Yakından Kumanda'ya Çukurca saldırısını kınayan, akan kana isyan eden mesajlar yağıyor.
Bugünlerde hem doğrunun ve iyinin yanında saf tutacağız, hem soğukkanlı davranacağız, hem de birbirimize kenetleneceğiz. Ama bu arada sokaktaki insanın yanıp tutuşan yüreğinin cızırdayan sesine de kulak tıkamak olmaz. Bu nedenle, köşemizi bugün isyan mektuplarına ayırdık. Düdüklü tencereden buhar salan sibop gibi, patlamaya sebep olmadan basıncı azaltmak niyetiyle...

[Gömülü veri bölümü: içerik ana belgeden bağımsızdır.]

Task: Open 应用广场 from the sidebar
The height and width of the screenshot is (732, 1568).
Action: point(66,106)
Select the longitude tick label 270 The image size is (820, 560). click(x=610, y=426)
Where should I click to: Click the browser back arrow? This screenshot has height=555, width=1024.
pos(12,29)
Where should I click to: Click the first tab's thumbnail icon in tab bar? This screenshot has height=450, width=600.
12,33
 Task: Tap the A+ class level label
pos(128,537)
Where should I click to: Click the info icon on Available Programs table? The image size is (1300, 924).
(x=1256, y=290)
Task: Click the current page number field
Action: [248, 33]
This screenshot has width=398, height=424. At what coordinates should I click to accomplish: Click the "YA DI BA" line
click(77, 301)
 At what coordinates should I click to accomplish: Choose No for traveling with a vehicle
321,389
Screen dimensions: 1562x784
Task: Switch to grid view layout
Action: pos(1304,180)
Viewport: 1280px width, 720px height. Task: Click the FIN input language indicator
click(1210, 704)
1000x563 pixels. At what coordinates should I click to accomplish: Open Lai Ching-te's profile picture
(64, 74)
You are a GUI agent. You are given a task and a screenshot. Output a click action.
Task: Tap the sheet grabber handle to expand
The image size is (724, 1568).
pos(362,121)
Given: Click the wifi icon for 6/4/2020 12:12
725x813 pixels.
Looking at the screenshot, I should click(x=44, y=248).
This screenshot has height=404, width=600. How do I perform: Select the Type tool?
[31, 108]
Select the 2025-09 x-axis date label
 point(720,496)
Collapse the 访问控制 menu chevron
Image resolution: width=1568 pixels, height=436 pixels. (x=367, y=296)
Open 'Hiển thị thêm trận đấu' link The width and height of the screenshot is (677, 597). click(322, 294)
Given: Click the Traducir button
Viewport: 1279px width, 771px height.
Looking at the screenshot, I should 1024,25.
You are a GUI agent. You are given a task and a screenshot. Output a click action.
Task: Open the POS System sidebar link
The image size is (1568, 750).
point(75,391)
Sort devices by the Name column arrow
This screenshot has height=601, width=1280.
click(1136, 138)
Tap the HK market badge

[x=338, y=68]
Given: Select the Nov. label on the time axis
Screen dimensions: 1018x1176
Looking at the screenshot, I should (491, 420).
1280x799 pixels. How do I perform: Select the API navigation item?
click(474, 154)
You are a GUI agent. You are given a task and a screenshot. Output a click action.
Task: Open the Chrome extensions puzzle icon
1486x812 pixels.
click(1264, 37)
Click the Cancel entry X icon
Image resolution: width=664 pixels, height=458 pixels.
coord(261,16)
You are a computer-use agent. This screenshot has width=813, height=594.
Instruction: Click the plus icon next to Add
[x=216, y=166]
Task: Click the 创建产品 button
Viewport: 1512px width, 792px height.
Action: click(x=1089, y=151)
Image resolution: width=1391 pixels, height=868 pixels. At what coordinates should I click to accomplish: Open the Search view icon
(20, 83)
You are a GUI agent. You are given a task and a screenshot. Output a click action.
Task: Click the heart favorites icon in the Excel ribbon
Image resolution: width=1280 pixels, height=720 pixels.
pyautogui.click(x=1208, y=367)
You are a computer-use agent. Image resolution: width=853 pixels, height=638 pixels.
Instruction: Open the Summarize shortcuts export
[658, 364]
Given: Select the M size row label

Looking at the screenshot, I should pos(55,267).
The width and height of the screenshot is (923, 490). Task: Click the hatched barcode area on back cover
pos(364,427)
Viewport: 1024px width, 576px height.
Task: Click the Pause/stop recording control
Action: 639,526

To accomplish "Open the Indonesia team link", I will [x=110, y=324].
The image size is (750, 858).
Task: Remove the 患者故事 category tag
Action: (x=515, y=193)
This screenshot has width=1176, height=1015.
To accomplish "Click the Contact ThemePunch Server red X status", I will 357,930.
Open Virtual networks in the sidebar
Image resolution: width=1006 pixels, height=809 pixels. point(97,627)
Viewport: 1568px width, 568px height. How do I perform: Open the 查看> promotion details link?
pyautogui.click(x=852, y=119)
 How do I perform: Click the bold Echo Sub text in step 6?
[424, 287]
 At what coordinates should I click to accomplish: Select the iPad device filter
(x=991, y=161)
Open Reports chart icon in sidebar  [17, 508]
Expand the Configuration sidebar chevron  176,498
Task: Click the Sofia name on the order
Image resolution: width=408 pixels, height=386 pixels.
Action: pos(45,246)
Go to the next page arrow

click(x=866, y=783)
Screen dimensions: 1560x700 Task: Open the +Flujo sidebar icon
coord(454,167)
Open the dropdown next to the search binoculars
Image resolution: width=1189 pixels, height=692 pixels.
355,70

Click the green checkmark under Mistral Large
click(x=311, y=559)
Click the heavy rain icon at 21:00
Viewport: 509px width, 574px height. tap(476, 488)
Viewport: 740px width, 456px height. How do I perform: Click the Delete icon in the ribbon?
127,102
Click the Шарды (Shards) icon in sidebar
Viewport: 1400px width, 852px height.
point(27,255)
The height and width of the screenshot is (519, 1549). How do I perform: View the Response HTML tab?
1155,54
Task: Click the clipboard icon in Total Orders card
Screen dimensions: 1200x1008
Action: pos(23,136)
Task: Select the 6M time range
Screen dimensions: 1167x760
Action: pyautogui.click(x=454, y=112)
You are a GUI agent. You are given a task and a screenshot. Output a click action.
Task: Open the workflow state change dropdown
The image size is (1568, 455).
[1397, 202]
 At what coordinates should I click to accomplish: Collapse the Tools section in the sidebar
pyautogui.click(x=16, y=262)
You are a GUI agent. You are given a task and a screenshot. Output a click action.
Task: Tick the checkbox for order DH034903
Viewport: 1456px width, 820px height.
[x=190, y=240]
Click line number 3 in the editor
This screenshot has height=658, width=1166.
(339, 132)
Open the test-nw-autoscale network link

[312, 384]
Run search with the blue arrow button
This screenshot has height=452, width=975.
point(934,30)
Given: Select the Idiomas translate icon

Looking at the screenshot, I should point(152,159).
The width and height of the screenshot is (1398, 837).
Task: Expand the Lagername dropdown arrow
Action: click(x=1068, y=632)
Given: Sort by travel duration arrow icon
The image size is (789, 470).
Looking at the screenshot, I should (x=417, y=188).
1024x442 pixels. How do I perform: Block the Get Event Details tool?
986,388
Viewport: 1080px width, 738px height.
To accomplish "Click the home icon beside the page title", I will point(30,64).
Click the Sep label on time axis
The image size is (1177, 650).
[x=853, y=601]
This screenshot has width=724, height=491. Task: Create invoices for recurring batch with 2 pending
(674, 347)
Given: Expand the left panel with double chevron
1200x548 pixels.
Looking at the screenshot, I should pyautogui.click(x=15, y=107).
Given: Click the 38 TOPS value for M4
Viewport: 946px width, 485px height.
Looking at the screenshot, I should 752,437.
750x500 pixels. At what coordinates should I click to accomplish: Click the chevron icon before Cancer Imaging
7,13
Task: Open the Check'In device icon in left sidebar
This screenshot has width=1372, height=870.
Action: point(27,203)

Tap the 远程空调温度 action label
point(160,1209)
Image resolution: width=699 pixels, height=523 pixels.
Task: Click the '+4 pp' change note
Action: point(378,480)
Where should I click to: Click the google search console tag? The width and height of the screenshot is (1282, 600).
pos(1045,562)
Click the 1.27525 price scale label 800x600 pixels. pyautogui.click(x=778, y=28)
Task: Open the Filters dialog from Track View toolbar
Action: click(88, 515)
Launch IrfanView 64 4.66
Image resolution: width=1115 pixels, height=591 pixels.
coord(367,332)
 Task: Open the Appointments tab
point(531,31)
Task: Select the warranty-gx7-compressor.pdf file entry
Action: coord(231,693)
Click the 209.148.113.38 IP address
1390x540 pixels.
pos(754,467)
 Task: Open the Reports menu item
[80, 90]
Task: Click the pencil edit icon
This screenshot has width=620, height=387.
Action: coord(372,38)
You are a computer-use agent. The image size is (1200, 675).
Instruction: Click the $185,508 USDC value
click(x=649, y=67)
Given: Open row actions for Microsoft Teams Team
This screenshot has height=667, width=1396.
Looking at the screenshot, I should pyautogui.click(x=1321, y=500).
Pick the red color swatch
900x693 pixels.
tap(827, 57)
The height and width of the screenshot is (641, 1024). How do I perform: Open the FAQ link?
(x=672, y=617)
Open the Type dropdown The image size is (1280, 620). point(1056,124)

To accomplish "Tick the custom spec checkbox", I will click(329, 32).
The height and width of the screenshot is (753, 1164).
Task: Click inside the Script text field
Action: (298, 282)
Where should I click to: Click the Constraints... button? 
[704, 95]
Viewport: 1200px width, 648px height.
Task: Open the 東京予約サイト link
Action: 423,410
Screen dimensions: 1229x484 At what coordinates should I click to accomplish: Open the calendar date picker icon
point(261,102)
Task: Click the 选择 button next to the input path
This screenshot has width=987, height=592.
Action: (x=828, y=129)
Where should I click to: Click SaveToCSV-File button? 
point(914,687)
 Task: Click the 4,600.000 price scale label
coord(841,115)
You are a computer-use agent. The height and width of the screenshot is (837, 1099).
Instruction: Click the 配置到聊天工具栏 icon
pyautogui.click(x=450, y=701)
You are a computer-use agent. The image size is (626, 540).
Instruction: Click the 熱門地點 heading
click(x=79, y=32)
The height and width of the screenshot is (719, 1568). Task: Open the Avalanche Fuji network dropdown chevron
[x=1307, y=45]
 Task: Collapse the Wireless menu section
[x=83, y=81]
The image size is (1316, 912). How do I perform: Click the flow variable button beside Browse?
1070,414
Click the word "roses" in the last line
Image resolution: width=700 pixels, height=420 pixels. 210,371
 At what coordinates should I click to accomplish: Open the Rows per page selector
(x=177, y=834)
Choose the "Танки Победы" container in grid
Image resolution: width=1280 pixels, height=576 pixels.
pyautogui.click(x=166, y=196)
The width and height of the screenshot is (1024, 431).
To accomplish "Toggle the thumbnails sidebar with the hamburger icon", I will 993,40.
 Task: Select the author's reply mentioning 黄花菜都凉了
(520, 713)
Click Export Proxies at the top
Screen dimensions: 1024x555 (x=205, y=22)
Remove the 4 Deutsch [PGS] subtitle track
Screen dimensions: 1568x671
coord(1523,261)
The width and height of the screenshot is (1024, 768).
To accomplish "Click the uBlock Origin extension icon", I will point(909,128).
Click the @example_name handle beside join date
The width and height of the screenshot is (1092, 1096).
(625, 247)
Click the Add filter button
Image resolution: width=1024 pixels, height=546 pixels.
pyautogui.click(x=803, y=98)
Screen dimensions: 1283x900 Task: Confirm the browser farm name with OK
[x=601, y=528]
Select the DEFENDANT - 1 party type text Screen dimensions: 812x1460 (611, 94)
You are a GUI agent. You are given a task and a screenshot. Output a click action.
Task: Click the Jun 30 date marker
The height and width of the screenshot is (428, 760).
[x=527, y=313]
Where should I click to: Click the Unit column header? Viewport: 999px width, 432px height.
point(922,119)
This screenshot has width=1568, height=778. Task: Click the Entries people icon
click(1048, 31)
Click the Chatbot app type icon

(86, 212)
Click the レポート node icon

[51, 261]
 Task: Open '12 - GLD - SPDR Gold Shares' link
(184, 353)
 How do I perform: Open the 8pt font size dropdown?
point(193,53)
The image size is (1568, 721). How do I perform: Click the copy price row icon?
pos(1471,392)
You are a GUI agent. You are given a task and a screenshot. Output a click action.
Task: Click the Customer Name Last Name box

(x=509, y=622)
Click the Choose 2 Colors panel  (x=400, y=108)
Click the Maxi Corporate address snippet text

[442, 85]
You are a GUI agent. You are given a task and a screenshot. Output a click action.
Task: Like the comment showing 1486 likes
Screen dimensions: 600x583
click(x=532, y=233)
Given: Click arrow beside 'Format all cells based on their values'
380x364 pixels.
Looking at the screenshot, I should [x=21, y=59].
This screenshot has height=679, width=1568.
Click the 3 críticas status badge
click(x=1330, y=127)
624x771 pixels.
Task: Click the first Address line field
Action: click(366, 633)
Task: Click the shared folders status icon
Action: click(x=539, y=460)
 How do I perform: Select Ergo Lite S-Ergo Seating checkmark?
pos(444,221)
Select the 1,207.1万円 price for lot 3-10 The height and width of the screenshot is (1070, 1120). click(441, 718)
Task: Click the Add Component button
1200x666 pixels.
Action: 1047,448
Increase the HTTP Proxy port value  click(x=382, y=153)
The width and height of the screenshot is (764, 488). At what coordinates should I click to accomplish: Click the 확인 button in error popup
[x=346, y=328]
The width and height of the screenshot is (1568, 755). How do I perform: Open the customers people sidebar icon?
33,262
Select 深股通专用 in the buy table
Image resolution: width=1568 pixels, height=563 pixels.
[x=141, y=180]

Meral Mala, bu köşede bizim zaman zaman dile getirdiğimiz 'Her Mehmetçik'e Bir Çelik Yelek' kampanyamıza destek verenlerden:
"Bu satırları yazmak benim için çok zor. Yiten canlara mı üzülelim, anaların babaların yüreklerinin nasıl yandığına mı, yoksa yetim kalan evlatlara mı yanalım? Somalili çocuklar için seferber olmuştuk. Şimdi, sizin de önderliğinizde, kendi fidanlarımız için seferber olmamız gerekiyor. Her geçen gün vergiler altında eziliyoruz. Ne için? 'Vatan ilerlesin, Yunanistan gibi olmayalım' söylemleri için. Vergilerin büyük bölümü Silahlı Kuvvetler'e aktarılıyor. O kadar gelir içinde, çalışmayan araçları boyayacaklarına, şu askeri birliklerin etrafına dört sıra briket çekemiyorlar mı? Biz vatanı Mehmet'lere emanet ediyoruz. Onların sayesinde rahat uyuyalım diye kazancımızın yarısından fazlasını devlete veriyoruz. Niye? Mehmetler iyi bakılsın diye. Bu nasıl bakmak? Bir de şu Heron meseleleri vardı değil mi? ABD ile anlaştık. Eş zamanlı paylaşacaklardı bilgileri. Görüyoruz nasıl eş zamanlı paylaşıldığını...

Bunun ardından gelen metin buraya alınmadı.